You Tell Me arguably drew the short straw with McCartney's Maxwell's Silver Hammer, but the melodies and humour carried the song and it actually made more sense live than on record. This is a song that Lennon famously refused to play on.

When I think of Abbey Road Macca I think of side 2. I'm not massively fussed about the above song or Oh Darling. My opinion of both changed last night, especially the latter as Phil Campbell took the song to another level with an astonishing vocal performance, whipping himself and the band to sensational heights. The look on some of the faces of people playing in the orchestra was priceless as Campbell shared, shimmied and cajoled himself to get every ounce of soul from the song. This was a stunning vocal and frontman performance and he received an extended ovation that was very richly deserved.

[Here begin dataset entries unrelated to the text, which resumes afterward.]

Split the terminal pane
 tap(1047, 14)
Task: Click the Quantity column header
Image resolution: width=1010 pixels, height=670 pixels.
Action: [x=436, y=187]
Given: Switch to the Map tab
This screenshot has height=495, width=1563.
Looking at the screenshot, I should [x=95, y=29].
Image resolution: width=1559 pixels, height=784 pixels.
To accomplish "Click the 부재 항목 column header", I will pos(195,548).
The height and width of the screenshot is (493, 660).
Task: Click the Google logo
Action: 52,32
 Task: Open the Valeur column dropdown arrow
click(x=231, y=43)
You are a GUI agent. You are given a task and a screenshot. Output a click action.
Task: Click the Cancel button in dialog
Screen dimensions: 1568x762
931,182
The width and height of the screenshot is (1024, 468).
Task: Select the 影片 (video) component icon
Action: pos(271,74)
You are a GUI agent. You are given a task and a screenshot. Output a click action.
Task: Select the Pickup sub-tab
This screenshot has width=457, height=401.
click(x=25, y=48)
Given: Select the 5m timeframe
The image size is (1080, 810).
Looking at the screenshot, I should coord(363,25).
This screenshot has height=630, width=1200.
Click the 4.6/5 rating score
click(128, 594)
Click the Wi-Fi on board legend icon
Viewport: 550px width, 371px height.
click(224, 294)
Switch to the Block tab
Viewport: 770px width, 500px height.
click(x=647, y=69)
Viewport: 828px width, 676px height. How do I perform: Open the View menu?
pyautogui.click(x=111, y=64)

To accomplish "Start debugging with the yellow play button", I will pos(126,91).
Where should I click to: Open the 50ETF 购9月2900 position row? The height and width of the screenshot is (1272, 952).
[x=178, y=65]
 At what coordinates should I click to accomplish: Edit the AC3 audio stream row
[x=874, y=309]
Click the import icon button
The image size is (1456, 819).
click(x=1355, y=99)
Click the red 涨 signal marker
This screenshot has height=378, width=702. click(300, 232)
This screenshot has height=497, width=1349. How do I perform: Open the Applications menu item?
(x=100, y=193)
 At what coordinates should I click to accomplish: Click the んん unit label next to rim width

I love Octopus's Garden. There I've said it. I love the melody, the dreamy charm, the fact my kids love it and I love that Ringo wrote it (allegedly -I still kind of think McCartney might have had a hand in it!). It was nice of Roddy to hand it over to his drummer, Scott McKay, to sing. Scott had never sung a song in front of an audience, so when Roddy told us that, Scott had everyone on side. And he had everyone helping him out, it was a lovely moment.

Then we had Tunstall and Phil Campbell duetting on a powerful and sexual I Want You (She's So Heavy) that was a joy to hear and witness. The guitars were superb.

Then we had that spell binding side 2 which quickly developed to almost everyone being on stage. You and Me had the joy of Here Comes The Sun with a Spectoresque number of guitars helping the orchestra.

We had The Staves with a breathtaking performance of Because, we had You Never Give Me Your Money into Sun King, the romp through Mean Mr Mustard and Polythene Pam into the uplifting She Came In Through The Bathroom Window. Lomond Campbell, KT Tunstall and Phil Campbell all coming and going with remarkable fluidity. The ooh's and aah's delivered by The Staves were truly beautiful

Then it was into McCartney's stunning finale - Golden Slumbers, Carry That Weight and the most beautiful of closing numbers The End.

Only it wasn't, as per the album Roddy Hart played Her Majesty after the applause had finally died down.

What a performance, what a show! Top marks to all involved.

There was a little encore, as Roddy said, why waste the opportunity of a 40-piece orchestra! You Tell Me were at their best on She's Leaving Home and Penny Lane was a riot with every singer taking lines.

What will Roddy come up with for 2020?